TO BE DONE: Copy the stretch of data from the line that contains "The height and width of the screenshot is (458, 894)." through the line that contains "Click the vertical", reproducing every line as is.

Text and item location entries:
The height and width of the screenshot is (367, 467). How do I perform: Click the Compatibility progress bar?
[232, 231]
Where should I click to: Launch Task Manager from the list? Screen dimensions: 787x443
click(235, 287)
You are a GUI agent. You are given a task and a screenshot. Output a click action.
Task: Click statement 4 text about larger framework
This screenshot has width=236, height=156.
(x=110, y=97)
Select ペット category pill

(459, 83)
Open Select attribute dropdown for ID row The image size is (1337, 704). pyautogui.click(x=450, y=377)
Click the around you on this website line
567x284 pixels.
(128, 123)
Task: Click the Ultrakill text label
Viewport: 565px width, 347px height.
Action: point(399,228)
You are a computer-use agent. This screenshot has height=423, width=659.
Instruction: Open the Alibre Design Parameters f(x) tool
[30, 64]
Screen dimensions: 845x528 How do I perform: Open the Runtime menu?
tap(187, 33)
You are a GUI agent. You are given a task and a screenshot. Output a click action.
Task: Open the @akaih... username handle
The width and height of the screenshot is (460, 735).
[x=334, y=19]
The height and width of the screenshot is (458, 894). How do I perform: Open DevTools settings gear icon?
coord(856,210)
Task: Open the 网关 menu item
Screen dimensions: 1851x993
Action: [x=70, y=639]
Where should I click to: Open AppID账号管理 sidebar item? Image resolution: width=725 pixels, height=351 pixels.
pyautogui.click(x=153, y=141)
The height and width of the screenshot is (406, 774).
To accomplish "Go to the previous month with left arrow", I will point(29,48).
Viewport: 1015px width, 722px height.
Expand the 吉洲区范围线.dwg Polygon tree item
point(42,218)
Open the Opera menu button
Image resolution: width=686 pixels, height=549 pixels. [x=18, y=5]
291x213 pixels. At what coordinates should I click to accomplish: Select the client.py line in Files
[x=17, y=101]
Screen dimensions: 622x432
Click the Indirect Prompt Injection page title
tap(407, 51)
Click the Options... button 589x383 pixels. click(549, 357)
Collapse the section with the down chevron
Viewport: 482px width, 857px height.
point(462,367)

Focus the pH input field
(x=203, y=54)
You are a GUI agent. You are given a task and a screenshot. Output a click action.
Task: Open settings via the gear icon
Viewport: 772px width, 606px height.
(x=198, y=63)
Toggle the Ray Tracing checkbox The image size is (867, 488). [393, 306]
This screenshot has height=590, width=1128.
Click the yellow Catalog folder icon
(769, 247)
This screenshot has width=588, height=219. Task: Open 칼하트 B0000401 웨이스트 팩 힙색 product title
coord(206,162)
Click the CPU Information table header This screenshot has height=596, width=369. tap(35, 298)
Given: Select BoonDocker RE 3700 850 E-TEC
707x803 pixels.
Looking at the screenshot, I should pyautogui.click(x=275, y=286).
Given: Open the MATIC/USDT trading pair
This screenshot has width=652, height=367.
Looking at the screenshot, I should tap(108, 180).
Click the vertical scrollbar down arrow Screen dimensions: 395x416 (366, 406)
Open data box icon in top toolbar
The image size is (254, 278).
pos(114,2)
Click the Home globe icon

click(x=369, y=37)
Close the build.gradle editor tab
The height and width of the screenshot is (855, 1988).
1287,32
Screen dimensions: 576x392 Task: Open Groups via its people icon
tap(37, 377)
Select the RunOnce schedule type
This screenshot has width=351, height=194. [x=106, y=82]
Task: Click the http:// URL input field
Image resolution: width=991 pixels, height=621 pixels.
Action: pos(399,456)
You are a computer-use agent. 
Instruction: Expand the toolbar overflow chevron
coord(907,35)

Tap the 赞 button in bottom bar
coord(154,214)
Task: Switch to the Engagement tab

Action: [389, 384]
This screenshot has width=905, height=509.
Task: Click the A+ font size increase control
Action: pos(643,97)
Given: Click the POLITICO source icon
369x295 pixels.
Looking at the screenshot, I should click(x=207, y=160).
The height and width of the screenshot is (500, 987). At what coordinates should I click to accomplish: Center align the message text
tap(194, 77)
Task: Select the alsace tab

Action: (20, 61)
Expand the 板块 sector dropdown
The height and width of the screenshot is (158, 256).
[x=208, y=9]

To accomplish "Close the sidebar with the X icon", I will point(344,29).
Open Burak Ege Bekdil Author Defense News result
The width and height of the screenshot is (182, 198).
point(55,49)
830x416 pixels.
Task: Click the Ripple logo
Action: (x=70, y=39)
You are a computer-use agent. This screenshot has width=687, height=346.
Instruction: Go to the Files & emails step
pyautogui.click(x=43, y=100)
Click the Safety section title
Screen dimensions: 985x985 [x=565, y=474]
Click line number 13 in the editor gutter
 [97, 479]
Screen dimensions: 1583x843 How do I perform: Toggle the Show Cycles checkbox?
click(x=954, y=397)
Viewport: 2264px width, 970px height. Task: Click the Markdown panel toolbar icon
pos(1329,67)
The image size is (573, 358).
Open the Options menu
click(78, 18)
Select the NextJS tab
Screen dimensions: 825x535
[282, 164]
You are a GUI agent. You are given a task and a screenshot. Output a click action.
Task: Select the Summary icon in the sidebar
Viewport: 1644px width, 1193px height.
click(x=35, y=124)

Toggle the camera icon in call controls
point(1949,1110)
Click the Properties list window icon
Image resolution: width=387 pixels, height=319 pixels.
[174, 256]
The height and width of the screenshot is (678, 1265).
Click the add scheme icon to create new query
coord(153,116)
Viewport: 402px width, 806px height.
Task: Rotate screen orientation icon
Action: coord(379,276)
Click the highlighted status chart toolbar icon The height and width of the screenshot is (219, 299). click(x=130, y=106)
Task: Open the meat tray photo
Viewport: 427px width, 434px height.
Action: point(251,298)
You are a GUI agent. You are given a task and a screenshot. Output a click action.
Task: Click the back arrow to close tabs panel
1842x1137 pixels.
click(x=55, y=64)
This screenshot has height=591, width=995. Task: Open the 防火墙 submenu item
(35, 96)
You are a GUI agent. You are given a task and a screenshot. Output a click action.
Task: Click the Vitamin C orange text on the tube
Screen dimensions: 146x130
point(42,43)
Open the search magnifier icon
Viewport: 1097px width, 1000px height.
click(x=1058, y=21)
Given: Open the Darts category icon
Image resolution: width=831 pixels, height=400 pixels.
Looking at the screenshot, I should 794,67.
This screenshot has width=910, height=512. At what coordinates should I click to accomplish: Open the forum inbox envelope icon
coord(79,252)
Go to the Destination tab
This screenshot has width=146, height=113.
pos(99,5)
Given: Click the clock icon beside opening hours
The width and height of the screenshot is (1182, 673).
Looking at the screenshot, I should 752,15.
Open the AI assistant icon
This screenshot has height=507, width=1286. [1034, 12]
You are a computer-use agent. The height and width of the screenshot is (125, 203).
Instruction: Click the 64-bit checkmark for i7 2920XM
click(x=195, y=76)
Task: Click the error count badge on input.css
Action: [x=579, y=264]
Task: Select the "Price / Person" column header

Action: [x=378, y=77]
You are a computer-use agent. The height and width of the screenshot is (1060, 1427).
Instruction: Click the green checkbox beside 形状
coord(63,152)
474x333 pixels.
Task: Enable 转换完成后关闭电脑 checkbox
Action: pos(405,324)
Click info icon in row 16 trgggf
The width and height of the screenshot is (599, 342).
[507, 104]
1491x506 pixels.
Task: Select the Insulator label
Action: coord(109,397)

SOLUTION FOR THIS PROBLEM:
The height and width of the screenshot is (458, 894). How do I perform: Open DevTools settings gear icon?
coord(856,210)
Task: Open the 网关 menu item
Screen dimensions: 1851x993
Action: [x=70, y=639]
Where should I click to: Open AppID账号管理 sidebar item? Image resolution: width=725 pixels, height=351 pixels.
pyautogui.click(x=153, y=141)
The height and width of the screenshot is (406, 774).
To accomplish "Go to the previous month with left arrow", I will point(29,48).
Viewport: 1015px width, 722px height.
Expand the 吉洲区范围线.dwg Polygon tree item
point(42,218)
Open the Opera menu button
Image resolution: width=686 pixels, height=549 pixels. [x=18, y=5]
291x213 pixels. At what coordinates should I click to accomplish: Select the client.py line in Files
[x=17, y=101]
Screen dimensions: 622x432
Click the Indirect Prompt Injection page title
tap(407, 51)
Click the Options... button 589x383 pixels. click(549, 357)
Collapse the section with the down chevron
Viewport: 482px width, 857px height.
point(462,367)

Focus the pH input field
(x=203, y=54)
You are a GUI agent. You are given a task and a screenshot. Output a click action.
Task: Open settings via the gear icon
Viewport: 772px width, 606px height.
(x=198, y=63)
Toggle the Ray Tracing checkbox The image size is (867, 488). [393, 306]
This screenshot has height=590, width=1128.
Click the yellow Catalog folder icon
(769, 247)
This screenshot has width=588, height=219. Task: Open 칼하트 B0000401 웨이스트 팩 힙색 product title
coord(206,162)
Click the CPU Information table header This screenshot has height=596, width=369. tap(35, 298)
Given: Select BoonDocker RE 3700 850 E-TEC
707x803 pixels.
Looking at the screenshot, I should pyautogui.click(x=275, y=286).
Given: Open the MATIC/USDT trading pair
This screenshot has width=652, height=367.
Looking at the screenshot, I should tap(108, 180).
Click the vertical scrollbar down arrow Screen dimensions: 395x416 (366, 406)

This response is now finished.